- [CHALLENGE]
In the star velocity solution, rewrite the passage that opens with the words "In astrophysics, the" and closes with "is the hypotenuse.", replacing "hypotenuse" with "longest side".

- [TEXT PROVIDED]
--- Begin ---
Question

The space velocity of a certain star is $$120 \mathrm{~km} / \mathrm{s}$$ and its radial velocity is $$72 \mathrm{~km} / \mathrm{s}$$. Find the star's tangential velocity.

Answer

**step1 Understand the Relationship Between Velocities**

In astrophysics, the space velocity of a star ($$V_s$$) is its total velocity relative to the Sun. This velocity can be resolved into two perpendicular components: the radial velocity ($$V_r$$), which is the component along the line of sight (towards or away from us), and the tangential velocity ($$V_t$$), which is the component across the line of sight (perpendicular to the radial velocity). These three velocities form a right-angled triangle, where the space velocity is the hypotenuse.

$$V_s^2 = V_r^2 + V_t^2$$

**step2 Identify Given Values**

From the problem statement, we are given the values for the space velocity and the radial velocity of the star.
--- End ---
- [COLLECTED DATA]
--- Begin ---
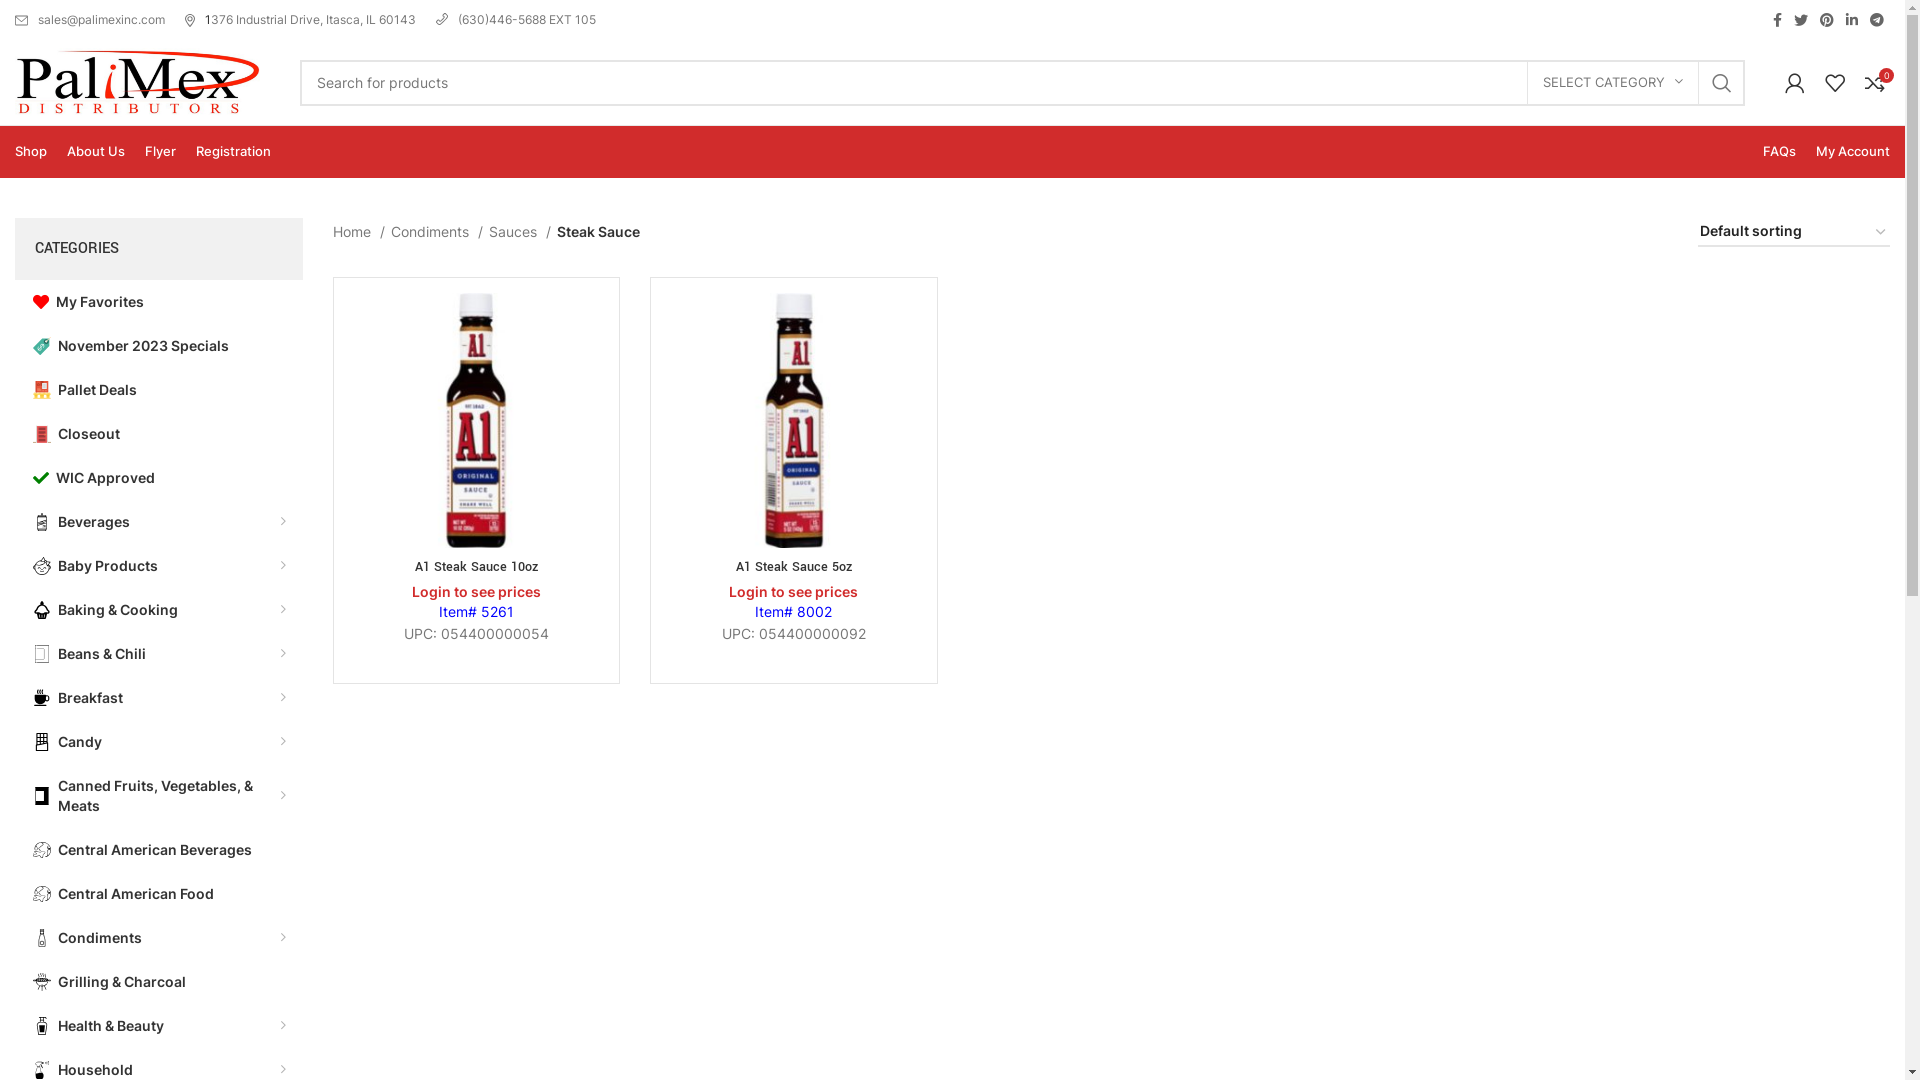 Image resolution: width=1920 pixels, height=1080 pixels. Describe the element at coordinates (42, 346) in the screenshot. I see `price-tag-svgrepo-com` at that location.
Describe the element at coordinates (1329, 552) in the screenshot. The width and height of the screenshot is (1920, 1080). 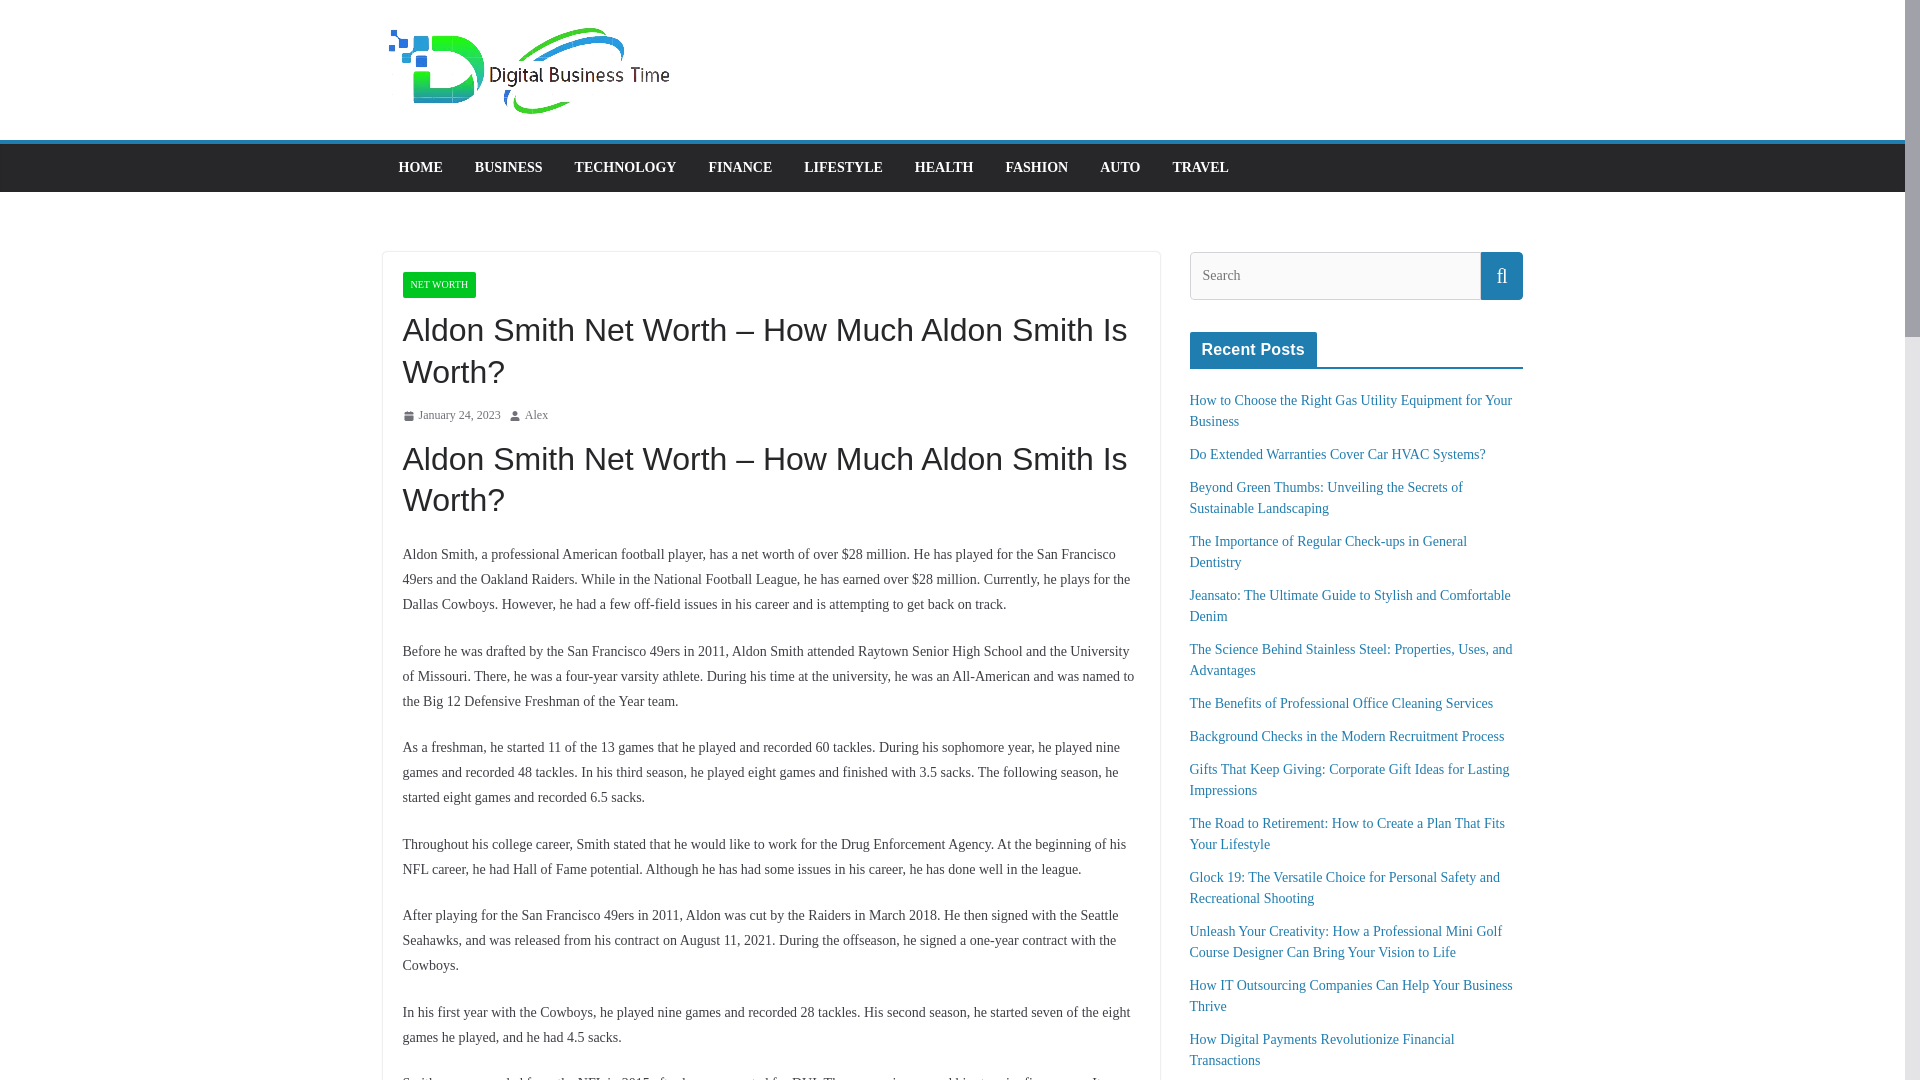
I see `The Importance of Regular Check-ups in General Dentistry` at that location.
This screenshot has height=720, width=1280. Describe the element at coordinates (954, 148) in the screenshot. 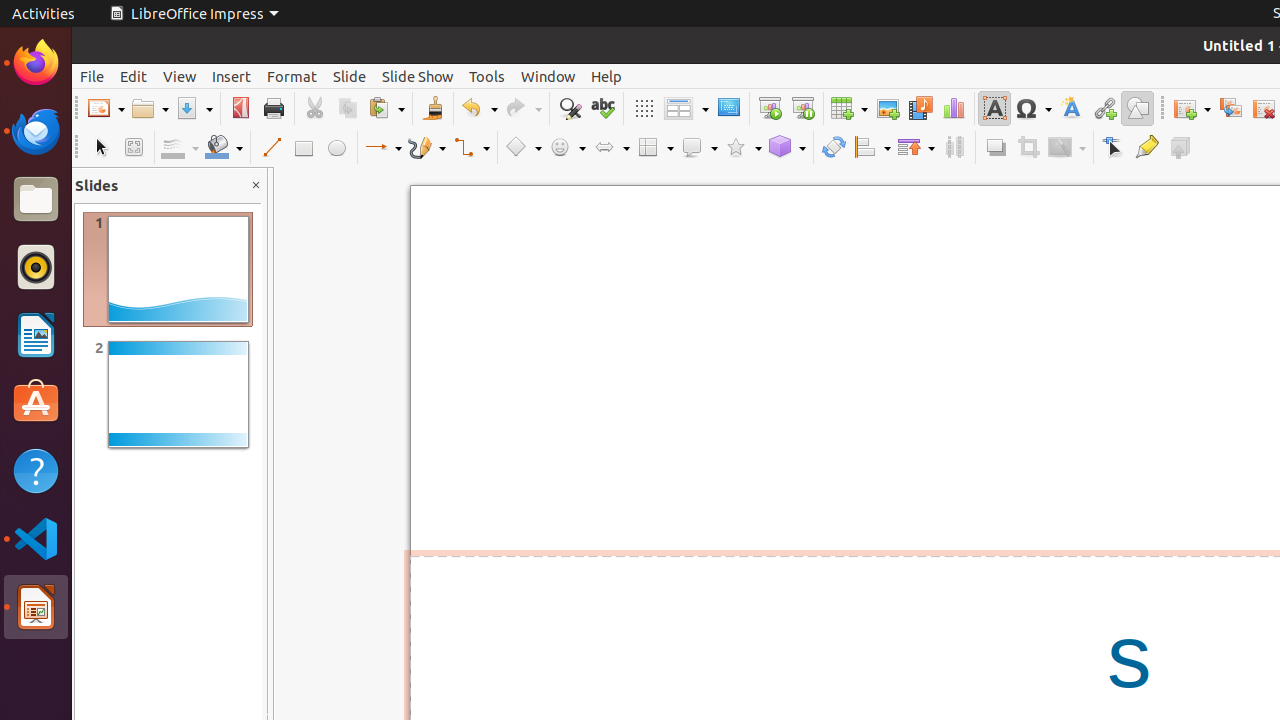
--- End ---
- [THE SOLUTION]
In astrophysics, the space velocity of a star ($$V_s$$) is its total velocity relative to the Sun. This velocity can be resolved into two perpendicular components: the radial velocity ($$V_r$$), which is the component along the line of sight (towards or away from us), and the tangential velocity ($$V_t$$), which is the component across the line of sight (perpendicular to the radial velocity). These three velocities form a right-angled triangle, where the space velocity is the longest side.